◆ WHAT TO PRODUCE
Convert the listing, from its first line through the line containing "center [257, 134].", into a Markdown table with the columns Row and Line, one numbered row per line. Leave out any blank lines.

◆ EXTRACTED DATA

┄┄┄┄┄┄┄┄┄┄

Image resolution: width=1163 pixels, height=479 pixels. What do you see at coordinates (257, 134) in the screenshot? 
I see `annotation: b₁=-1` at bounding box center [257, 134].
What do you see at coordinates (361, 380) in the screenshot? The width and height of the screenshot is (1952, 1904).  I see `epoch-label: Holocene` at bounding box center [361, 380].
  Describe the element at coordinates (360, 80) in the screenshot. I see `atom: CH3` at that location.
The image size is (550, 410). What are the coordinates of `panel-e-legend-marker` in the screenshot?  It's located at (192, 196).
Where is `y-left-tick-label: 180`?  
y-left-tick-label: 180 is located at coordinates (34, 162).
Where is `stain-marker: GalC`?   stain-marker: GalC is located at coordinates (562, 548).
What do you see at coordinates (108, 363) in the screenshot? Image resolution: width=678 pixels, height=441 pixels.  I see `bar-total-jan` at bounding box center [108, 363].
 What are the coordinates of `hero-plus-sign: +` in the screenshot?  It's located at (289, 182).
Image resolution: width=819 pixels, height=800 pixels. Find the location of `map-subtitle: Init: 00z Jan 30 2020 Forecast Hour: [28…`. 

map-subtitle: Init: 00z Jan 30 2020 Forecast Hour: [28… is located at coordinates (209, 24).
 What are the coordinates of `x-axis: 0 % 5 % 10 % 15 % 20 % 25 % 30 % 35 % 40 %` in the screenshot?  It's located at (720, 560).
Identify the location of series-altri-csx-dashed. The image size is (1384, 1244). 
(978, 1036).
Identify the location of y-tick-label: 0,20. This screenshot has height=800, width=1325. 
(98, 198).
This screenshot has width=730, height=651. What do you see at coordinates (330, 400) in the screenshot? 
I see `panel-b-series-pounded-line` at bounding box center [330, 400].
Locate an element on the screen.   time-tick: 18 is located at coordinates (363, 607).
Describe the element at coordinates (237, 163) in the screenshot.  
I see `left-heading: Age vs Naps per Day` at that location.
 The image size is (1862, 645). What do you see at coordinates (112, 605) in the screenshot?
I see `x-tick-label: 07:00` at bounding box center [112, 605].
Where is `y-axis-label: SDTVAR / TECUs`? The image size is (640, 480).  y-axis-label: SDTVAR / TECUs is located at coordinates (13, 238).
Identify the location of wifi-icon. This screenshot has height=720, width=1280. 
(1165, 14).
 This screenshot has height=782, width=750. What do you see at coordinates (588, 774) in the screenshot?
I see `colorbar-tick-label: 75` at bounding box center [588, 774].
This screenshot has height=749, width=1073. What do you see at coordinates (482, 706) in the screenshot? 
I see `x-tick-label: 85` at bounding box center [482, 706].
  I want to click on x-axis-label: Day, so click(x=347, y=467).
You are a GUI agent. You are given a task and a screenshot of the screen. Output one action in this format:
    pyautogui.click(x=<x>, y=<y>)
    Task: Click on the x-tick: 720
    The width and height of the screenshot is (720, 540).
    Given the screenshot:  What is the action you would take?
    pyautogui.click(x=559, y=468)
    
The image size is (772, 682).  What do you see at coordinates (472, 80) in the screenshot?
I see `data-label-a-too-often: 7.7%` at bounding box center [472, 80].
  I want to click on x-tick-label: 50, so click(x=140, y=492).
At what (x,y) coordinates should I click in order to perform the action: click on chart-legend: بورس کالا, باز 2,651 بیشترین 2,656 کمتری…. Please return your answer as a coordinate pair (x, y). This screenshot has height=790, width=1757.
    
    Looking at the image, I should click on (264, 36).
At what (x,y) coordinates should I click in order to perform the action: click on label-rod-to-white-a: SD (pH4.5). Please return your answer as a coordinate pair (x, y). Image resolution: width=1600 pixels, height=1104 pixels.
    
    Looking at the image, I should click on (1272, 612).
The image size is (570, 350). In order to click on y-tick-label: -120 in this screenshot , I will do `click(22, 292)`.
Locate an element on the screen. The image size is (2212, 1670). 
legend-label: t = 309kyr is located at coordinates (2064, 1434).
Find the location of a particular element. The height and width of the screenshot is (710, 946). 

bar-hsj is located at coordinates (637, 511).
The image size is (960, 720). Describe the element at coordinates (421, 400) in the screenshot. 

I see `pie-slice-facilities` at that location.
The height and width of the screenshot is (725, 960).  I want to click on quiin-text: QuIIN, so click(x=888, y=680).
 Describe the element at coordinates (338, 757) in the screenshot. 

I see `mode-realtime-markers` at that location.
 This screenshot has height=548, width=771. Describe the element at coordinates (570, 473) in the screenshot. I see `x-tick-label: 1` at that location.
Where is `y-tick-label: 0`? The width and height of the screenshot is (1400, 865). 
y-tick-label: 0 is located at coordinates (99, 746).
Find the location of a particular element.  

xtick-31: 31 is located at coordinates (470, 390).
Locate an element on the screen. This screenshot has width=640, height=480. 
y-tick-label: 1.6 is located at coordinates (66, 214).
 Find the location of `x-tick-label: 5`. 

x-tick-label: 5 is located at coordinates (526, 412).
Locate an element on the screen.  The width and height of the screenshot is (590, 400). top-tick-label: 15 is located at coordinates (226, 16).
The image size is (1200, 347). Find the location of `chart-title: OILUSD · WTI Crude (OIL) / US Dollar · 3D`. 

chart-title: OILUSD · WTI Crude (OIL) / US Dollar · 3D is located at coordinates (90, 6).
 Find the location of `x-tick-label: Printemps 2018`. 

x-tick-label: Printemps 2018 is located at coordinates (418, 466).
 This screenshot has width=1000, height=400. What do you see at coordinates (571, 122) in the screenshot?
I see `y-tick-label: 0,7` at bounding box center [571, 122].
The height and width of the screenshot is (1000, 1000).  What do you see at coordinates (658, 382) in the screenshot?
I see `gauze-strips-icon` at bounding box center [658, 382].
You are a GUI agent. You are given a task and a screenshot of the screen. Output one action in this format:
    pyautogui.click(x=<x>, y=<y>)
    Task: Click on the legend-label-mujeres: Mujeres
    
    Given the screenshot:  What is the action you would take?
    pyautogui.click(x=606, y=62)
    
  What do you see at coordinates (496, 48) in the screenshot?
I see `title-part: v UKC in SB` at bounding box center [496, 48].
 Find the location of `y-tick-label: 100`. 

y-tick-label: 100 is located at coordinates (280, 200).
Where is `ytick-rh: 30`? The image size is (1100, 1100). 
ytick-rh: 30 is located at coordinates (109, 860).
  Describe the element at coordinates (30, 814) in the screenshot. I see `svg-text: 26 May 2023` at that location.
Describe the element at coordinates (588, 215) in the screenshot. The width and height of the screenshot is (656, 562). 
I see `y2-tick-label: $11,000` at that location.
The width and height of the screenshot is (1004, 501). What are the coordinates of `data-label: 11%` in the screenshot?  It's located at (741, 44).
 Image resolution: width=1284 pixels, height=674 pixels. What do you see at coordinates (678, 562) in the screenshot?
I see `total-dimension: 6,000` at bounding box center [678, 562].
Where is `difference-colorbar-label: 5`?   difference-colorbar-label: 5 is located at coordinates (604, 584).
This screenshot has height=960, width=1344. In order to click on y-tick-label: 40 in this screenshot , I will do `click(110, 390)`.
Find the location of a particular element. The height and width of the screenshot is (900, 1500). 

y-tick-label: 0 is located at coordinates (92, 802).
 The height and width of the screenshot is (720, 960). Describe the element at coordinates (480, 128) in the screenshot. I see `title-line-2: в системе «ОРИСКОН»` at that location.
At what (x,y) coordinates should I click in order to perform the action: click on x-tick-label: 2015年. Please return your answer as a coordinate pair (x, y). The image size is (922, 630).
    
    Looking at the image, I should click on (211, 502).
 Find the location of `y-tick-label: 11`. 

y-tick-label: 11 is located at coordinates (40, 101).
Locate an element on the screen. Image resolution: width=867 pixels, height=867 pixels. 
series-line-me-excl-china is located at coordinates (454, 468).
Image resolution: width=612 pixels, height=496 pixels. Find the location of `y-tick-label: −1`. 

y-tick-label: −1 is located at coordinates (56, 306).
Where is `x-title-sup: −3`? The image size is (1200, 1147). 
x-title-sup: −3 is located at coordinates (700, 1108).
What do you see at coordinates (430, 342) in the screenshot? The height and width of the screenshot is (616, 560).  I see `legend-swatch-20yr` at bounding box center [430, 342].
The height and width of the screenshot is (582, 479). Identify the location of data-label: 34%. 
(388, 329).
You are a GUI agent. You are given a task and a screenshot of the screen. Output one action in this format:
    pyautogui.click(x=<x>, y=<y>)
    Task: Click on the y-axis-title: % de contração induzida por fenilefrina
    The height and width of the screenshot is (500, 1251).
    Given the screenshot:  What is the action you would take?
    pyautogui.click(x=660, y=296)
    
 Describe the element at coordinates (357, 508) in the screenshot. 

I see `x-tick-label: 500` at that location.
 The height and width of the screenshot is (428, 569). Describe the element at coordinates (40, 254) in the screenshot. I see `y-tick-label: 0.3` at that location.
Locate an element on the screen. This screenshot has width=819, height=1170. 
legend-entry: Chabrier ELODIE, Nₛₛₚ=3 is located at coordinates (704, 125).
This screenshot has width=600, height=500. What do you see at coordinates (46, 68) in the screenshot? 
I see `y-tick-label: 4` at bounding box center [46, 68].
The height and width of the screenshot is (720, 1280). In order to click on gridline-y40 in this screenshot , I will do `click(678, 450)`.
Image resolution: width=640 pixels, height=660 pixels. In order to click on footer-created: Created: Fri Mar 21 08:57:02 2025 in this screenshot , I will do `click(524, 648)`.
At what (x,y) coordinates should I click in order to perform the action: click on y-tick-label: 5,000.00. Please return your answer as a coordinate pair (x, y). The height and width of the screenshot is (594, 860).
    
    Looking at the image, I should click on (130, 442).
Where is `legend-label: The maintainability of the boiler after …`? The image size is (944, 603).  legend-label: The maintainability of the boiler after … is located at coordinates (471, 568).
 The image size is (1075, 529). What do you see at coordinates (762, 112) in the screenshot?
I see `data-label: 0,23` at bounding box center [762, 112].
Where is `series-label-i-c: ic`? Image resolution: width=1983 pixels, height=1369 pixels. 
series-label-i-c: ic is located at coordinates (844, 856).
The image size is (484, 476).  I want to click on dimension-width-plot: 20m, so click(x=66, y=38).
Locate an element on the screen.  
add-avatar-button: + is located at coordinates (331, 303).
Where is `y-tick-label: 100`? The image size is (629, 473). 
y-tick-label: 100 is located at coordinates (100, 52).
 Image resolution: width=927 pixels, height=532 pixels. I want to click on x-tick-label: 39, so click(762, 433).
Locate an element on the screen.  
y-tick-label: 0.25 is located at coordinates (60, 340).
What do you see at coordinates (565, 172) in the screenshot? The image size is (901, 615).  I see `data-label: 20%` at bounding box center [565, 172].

┄┄┄┄┄┄┄┄┄┄

◆ ANSWER TO THIS EXERCISE
| Row | Line |
|---|---|
| 1 | Image resolution: width=1163 pixels, height=479 pixels. What do you see at coordinates (257, 134) in the screenshot?  |
| 2 | I see `annotation: b₁=-1` at bounding box center [257, 134]. |